The Blackburn H.S.T.10 (sometimes known as the Blackburn B-9) was a 1930s British twin-engined commercial monoplane, designed and built by Blackburn Aircraft at Brough, East Yorkshire.

==Design and development==
The H.S.T.10 was a low-wing cantilever monoplane powered by two Napier Rapier VI engines. It had a retractable conventional landing gear with an enclosed cabin for two pilots and twelve passengers. It was fitted with a single-spar all-metal wing. The single tubular spar, known as the Blackburn-Duncanson, had previously been tested on a Blackburn Segrave. Claimed to be lighter than a two spar design while also stiff in "torsion and bending", the spar also served as the fuel tank.

Intended to be "high speed" by careful attention to shape and removing "protuberances" with retractable undercarriage, the expected performance was 320 miles with two pilots and twelve passengers which increased to 1000 miles with both pilots and five passengers.
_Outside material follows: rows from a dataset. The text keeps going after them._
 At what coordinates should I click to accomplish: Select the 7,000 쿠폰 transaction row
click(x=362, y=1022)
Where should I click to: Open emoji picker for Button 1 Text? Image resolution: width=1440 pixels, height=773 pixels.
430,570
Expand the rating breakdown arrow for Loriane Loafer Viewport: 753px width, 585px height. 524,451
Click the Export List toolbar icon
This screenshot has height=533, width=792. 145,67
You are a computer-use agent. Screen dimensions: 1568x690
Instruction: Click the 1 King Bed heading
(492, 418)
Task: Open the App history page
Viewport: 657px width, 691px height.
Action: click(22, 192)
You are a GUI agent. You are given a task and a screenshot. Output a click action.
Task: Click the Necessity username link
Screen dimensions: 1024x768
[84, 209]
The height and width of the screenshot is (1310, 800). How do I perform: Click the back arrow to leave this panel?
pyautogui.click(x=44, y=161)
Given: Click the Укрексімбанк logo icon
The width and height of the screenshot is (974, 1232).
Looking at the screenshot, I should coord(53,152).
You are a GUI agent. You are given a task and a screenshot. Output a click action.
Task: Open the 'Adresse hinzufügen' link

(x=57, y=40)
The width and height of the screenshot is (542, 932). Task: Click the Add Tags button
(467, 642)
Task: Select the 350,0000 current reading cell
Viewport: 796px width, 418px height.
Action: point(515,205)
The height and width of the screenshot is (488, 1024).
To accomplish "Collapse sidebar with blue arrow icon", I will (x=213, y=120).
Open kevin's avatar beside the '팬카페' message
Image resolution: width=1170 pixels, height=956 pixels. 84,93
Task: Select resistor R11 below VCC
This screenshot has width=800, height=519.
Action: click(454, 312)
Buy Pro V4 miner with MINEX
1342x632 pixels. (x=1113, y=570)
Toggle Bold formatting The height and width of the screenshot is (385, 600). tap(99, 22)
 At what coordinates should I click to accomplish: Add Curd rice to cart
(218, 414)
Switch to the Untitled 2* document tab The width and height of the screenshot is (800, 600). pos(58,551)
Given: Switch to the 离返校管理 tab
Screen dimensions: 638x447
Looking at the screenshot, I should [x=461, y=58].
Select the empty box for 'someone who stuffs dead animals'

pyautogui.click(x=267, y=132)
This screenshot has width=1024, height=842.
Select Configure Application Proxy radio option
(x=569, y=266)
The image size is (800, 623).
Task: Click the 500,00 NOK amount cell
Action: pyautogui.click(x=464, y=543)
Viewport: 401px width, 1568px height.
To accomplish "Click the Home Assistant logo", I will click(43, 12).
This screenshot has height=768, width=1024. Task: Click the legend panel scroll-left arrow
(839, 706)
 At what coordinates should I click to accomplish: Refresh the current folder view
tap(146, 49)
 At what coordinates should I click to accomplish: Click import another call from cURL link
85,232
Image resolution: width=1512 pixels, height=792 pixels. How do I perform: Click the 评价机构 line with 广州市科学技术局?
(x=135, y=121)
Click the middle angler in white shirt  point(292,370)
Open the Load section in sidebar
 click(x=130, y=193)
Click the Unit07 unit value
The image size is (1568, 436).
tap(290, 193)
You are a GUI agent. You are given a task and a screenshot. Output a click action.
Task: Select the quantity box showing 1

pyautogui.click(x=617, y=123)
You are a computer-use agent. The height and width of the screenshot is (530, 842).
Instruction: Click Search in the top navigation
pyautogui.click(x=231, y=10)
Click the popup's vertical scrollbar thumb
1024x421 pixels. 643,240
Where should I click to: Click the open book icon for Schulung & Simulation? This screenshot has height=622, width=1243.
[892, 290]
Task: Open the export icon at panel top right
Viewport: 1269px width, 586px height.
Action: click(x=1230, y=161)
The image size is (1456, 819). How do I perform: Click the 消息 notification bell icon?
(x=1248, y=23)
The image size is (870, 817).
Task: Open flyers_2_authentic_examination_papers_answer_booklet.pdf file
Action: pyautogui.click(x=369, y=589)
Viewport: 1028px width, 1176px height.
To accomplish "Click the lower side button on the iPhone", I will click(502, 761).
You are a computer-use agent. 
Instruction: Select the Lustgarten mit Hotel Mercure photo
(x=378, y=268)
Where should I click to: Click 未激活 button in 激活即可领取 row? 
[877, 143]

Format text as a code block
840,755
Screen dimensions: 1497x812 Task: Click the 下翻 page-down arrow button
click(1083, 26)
The pilots had individual rudder pedals but a single "handle" on the central control column which could be swung in front of either pilot seat. The cockpit was separated from the 18 ft by 4 ft 4 in by 5 ft 6 in high cabin. At the rear of the aircraft was a toilet and a 37 cuft luggage space. Configurations drawn up by Blackburn included 12- and 8-seat passenger cabins or 4 bunks/stretchers as a medical transport.

The prototype used test serial B-9. In 1937, the project was abandoned, and B-9 was given to Loughborough College as an instructional airframe.